Oh yeah, one of them seems to have contracted a nice eye infection! I can't WAIT for the vet bill!

Why do I do this to myself?

Sunday, May 3, 2009

Ohhhh yeah!


Check out this masterpiece!

I will admit, I got a little carried away. I am not sure the little critters will actually need a multi level pad at this point. It was just so much fun! I have agreed to keep them in the living room for a week. Then, down to the basement they go.

I really am quite a talent.

Friday, May 1, 2009

Just shoot me.



Why?

How do these scripts even make it this far? These types of movies are a fucking insult to my intelligence.

Blah.

Thursday, April 30, 2009

Get in the Bunker!




There have been just under 300 confirmed cases of the swine flu as of today.

About 3000 people die a day from Malaria

Millions of courses of medications to treat this flu are being stockpiled.

One $10.00 insecticide bed net can protect an entire family from contracting a disease that can kill them within days of contracting.

I wonder how many $10.00 insecticide nets one could get with 1/1000 of the money being used to ensure our safety from a flu.

I so desperately hope that I am not alone in thinking that there is something terribly wrong with this picture.

Building stuff

I have decided to try my hand at rodent hotel construction. The kidlets will be getting some guinea pigs soon (if they comply with my long list of demands)and I can not find anything suitable for these critters in any pet chain. Anyway, while trolling the interwebz I found a rather clever alternative for the supercrap plastic cages. I will build this cage, it will be awesome and my tarnished image of past ill attempts of undertaking such things will be erased from history.

I'm awesome.

Tuesday, April 28, 2009

http://www.dailymail.co.uk/news/article-1174210/30-stone-mother-feeds-baby-triplets-junk-food-diet--admits-McDonalds-just-months.html


This is the kind of stuff that makes me so angry.
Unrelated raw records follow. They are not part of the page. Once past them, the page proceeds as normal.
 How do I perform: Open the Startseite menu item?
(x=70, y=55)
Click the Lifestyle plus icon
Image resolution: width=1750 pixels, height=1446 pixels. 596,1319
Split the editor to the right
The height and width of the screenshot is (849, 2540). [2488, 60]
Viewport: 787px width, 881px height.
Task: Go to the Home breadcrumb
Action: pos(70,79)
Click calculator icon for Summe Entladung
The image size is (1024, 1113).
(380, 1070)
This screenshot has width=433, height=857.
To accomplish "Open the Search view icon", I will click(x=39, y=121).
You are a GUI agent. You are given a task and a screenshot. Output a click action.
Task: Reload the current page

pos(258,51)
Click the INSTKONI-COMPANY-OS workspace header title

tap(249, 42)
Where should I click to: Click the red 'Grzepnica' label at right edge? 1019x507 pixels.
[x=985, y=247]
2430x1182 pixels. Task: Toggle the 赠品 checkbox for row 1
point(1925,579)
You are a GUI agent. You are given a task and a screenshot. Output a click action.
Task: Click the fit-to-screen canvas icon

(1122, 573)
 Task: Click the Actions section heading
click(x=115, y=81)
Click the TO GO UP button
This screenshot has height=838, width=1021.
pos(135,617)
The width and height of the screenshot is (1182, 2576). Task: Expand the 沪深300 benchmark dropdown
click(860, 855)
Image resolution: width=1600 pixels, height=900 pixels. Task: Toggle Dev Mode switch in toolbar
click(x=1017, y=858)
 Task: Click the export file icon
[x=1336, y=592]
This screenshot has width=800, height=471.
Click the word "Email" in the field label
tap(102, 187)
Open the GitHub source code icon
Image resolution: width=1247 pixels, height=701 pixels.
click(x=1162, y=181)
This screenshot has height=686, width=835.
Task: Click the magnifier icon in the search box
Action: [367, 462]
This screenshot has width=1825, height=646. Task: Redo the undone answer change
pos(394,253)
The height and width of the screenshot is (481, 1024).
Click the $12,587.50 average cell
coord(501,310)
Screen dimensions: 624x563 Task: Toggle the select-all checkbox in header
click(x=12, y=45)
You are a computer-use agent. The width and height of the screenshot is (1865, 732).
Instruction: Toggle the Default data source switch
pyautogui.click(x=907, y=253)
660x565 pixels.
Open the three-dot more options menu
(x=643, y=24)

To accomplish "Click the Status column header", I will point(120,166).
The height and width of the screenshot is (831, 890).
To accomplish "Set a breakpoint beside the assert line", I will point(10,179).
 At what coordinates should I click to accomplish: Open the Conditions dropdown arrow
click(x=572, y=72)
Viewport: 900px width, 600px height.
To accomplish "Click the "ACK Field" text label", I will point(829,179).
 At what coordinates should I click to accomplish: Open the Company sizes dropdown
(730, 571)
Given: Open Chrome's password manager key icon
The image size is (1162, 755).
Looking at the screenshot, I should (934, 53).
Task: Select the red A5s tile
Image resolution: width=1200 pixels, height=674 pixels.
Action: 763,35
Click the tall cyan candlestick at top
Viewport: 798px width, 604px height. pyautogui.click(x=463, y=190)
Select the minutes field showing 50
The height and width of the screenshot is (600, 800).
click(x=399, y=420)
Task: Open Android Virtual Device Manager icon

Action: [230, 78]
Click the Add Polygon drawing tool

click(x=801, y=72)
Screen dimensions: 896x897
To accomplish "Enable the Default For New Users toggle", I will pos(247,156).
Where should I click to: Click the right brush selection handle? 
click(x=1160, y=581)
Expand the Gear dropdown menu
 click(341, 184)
I am just not sure what pisses me off more, the woman in question or the type of rag that reports things like this as "news".

ADHD








I am a huge fan of Paint. Everyone seems to know how to do it and do it well. I on the other hand can not. I want to. About every month or so I sit down, determined to learn this....um....I think it is called an "application". See, I am just about the most useless person when it comes to computers. The fact that my job is one that requires me to sit at my desk, in front of a computer for eight hours a day is alarming when you consider my inability to use one. All of these little "features" ie:Paint, Word....just confuse me. Anyway, back to Paint and how I want to learn how to use it. I get these pictures from my friends and it makes me practically pee my pants. I really think that learning to use Paint would change my life for the better. I bet it would be as awesome as it was when I figured out what the whole masturbation thing was REALLY about. I would spend my days putting clever little moustaches on dogs and writing "Douchbag" with an arrow pointed to the unfortunate drunkard who happened to get into the shot. Man Alive, what bliss!

Tomorrow is the day I learn Paint.

Monday, April 27, 2009

ummm bioterrorism?!?!

Is it just me or is the idea of an emergency kit a little extreme? I mean, I have about 6 loose bandaids in my bathroom drawer, the only batteries I have in the house are in things requiring batteries and those batteries are often replaced with batteries from other battery using object. I have some candles but they are mostly floating in my underwear drawer or my dust and cob web covered sex box. I read different news groups and I swear to God these people are making me shit bricks.

Here is part of a "common sense" list:

-couple of boxes of masks-
- candles, matches, batteries,
-5 gallons of gas,
-six gallons of water,
-enough dry goods and canned foods to avoid the supermarket for four weeks, first aid kit,
- a woodpile

A woodpile?!?! What the fuck? I can't even start a fire with a stack of newspapers and a lighter. Apparently I am woefully unprepared. Either that or this world is crazier than I thought.